Statistician-general Pali Lehohla said this week that alcohol abuse was one of the main factors contributing to high suicide rates in the Northern Cape and Western Cape.
Charles Parry, director of the Alcohol, Tobacco and Other Drug Research Unit at the Medical Research Council, said binge drinking was a large part of the problem.
“While many people do not drink, a lot of people that do drink, drink heavily, especially at this time of year,” he said.
Unpublished MRC research reveals public support for more stringent laws to deal with alcohol abuse.
Statistics on alcohol abuse by South Africans are alarming:
We have the highest number of drink-driving accidents in the world, according to the WHO. Around 58% of road deaths are linked to alcohol;
We drink 53% more than the rest of Africa, according to Southern African Development Community research;
The WHO ranks South Africa fourth highest internationally when it comes to the riskiest drinking patterns; and
Research last year found that alcohol is the third largest contributor to premature death and disability, after unsafe sex and violence, both of which are influenced by drinking.
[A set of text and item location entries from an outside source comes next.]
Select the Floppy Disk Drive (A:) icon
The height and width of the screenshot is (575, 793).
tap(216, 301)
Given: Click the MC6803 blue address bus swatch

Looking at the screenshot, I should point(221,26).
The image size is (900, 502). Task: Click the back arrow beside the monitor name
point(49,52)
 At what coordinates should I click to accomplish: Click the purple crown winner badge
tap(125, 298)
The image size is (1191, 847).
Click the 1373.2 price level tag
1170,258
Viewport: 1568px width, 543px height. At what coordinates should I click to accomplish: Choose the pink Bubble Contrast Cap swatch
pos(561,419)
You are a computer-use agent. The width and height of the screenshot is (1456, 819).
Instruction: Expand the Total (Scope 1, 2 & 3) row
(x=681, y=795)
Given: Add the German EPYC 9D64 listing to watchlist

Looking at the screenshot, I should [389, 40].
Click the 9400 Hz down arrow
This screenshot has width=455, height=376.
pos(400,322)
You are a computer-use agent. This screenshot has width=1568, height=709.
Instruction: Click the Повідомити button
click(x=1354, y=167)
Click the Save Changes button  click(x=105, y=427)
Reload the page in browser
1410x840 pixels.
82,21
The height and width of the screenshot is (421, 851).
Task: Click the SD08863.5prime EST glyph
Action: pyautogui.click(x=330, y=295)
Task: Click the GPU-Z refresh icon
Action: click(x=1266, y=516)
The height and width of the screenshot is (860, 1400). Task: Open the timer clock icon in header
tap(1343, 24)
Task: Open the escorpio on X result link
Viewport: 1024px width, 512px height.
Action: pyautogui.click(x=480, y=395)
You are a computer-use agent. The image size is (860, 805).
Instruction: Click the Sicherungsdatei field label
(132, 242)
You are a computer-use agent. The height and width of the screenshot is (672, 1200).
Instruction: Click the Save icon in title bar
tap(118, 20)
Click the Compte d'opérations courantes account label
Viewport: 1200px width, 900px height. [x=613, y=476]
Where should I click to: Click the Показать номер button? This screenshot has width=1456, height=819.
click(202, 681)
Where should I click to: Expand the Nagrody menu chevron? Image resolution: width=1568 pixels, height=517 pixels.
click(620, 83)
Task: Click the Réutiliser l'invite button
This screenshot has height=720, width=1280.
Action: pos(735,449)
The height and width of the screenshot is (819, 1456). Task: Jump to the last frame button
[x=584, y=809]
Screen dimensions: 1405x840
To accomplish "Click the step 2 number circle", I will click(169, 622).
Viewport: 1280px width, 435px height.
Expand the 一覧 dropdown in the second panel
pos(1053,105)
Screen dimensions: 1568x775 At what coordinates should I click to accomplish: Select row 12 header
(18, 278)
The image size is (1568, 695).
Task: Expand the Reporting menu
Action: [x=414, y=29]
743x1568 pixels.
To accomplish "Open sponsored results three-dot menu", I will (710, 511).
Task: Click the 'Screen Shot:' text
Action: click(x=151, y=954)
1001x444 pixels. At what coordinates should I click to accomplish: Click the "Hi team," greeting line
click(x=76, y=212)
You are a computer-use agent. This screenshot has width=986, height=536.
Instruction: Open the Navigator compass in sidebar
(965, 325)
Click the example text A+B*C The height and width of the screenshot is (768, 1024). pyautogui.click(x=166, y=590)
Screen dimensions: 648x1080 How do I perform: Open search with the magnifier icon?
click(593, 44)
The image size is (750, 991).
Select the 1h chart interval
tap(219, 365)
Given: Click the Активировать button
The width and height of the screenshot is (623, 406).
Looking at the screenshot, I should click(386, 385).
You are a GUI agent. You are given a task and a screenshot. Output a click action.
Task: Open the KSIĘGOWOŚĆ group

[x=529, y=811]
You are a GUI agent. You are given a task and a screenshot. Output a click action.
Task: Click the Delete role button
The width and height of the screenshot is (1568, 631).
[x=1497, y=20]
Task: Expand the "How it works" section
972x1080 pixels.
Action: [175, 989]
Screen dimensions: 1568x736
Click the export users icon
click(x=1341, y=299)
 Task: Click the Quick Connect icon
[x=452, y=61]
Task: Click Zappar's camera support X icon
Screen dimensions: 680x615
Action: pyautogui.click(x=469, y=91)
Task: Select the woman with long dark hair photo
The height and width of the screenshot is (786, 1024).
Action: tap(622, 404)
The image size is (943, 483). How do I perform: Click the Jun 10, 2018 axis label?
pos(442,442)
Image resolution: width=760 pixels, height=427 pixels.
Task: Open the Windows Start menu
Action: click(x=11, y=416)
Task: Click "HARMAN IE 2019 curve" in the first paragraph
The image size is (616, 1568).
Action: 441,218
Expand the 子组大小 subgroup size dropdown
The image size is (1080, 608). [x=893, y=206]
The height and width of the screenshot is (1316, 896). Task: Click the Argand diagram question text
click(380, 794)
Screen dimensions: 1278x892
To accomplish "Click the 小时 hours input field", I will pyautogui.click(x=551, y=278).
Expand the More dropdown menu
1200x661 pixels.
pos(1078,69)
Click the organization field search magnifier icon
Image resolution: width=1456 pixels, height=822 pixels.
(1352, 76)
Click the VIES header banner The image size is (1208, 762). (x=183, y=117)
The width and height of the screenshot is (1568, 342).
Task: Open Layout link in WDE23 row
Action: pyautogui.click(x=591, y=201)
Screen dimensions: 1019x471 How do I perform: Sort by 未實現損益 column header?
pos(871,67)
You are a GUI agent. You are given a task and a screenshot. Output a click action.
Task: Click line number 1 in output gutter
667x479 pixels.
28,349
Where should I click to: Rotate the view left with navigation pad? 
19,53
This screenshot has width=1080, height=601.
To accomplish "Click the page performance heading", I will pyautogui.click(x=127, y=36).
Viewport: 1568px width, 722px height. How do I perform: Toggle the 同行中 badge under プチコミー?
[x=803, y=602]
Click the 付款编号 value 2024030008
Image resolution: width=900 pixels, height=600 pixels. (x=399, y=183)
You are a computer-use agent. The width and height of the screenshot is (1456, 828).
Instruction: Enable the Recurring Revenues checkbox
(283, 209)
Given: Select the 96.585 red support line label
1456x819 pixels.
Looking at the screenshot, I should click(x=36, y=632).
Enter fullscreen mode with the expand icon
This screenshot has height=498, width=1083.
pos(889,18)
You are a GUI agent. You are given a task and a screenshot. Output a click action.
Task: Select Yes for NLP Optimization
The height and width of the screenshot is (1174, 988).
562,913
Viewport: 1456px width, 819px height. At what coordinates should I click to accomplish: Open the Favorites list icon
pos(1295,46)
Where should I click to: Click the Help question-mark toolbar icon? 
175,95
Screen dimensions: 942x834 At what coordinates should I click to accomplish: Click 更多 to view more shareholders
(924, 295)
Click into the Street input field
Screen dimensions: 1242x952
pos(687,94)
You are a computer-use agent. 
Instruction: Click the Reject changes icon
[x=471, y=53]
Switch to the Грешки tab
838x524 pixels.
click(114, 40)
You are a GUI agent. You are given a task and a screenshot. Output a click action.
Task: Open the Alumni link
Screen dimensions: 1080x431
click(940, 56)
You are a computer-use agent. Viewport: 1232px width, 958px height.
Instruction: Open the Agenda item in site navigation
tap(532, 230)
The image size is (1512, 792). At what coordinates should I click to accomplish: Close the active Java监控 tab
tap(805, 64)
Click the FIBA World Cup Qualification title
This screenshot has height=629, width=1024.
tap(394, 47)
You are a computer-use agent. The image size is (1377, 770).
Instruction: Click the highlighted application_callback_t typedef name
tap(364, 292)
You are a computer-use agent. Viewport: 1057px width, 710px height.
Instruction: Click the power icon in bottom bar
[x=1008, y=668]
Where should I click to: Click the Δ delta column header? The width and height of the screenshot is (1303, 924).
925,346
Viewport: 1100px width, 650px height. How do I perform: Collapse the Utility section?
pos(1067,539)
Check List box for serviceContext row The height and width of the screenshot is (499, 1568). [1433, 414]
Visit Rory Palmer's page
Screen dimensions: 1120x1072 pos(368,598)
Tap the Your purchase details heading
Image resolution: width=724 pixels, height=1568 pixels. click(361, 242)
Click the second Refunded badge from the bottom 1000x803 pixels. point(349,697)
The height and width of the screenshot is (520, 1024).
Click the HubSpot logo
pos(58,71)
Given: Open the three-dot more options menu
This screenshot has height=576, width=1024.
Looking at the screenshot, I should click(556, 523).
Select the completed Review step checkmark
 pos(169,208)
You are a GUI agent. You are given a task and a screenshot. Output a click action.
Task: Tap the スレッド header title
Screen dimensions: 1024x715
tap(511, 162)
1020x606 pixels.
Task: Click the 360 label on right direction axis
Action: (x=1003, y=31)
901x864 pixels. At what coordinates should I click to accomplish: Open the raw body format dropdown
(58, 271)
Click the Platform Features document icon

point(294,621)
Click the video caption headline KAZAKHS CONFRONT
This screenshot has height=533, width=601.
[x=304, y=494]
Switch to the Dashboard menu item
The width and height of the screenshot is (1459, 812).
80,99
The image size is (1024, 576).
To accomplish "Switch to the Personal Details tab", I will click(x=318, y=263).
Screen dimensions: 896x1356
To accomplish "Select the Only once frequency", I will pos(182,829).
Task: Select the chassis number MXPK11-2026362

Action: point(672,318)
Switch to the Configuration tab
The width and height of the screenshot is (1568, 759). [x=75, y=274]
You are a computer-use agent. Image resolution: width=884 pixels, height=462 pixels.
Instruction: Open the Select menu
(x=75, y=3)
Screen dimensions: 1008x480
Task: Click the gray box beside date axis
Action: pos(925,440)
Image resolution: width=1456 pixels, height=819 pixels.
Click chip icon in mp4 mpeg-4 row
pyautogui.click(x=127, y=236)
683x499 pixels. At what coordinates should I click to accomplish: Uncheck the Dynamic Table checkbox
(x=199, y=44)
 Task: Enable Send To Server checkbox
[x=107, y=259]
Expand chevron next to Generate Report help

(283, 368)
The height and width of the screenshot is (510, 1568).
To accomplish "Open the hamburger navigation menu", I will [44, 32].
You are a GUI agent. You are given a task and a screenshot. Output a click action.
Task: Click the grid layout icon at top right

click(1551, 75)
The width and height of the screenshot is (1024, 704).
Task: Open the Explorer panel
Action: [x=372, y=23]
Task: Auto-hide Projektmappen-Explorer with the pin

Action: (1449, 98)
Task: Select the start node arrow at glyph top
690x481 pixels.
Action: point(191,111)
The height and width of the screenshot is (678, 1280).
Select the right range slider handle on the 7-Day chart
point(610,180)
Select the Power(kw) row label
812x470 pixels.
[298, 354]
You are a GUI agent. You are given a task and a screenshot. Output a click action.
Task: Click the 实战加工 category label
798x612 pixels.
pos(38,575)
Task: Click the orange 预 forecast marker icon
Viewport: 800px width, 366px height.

Savera Kalideen, advocacy manager at Phuza Wize, said the tangible and intangible annual costs of alcohol harm totalled R37.5-billion.
“We only make R16-billion to R17-billion per annum in terms of taxes and excise duty … we are not gaining much out of the alcohol industry,” she said.
In June Zodwa Ntuli, then the Department of Trade and Industry’s deputy director-general for consumer and corporate regulation, told parliament alcohol abuse was “draining the state”.
DTI spokesman Sidwell Medupe said the draft liquor policy was awaiting cabinet approval and was likely to be considered before the end of the financial year.
The 90 responses received might be included in the final policy. He denied the government was dragging its feet.
“The criticism may be attributable to the lack of appreciation of the processes of consultation,” he said.
As for the bill on alcohol advertising, little progress has been made. Parry said soon after the bill received the cabinet’s stamp of approval, an independent regulatory impact assessment was done to evaluate its effect on sectors such as sport and tourism.
“One of the big stumbling blocks is the Sports Ministry. They get a lot of money from sports sponsorships in order to function,” said Parry.
For close to a year, the bill has been with the ministerial committee on combating alcohol and substance abuse, which includes the ministers of health, social development and trade and industry.
Lumka Oliphant, spokesman for the Department of Social Development, said the implications of the bill were complex.
“Government does not want to go ahead with legislation until it has been very carefully considered and the impacts scrutinised.
“We know, for example, that sporting codes, the arts, the media, advertising agencies and so on will all be impacted should this legislation go ahead.”
The committee has yet to make a recommendation to the cabinet, but Oliphant said it believed the legislation would help alleviate the scourge.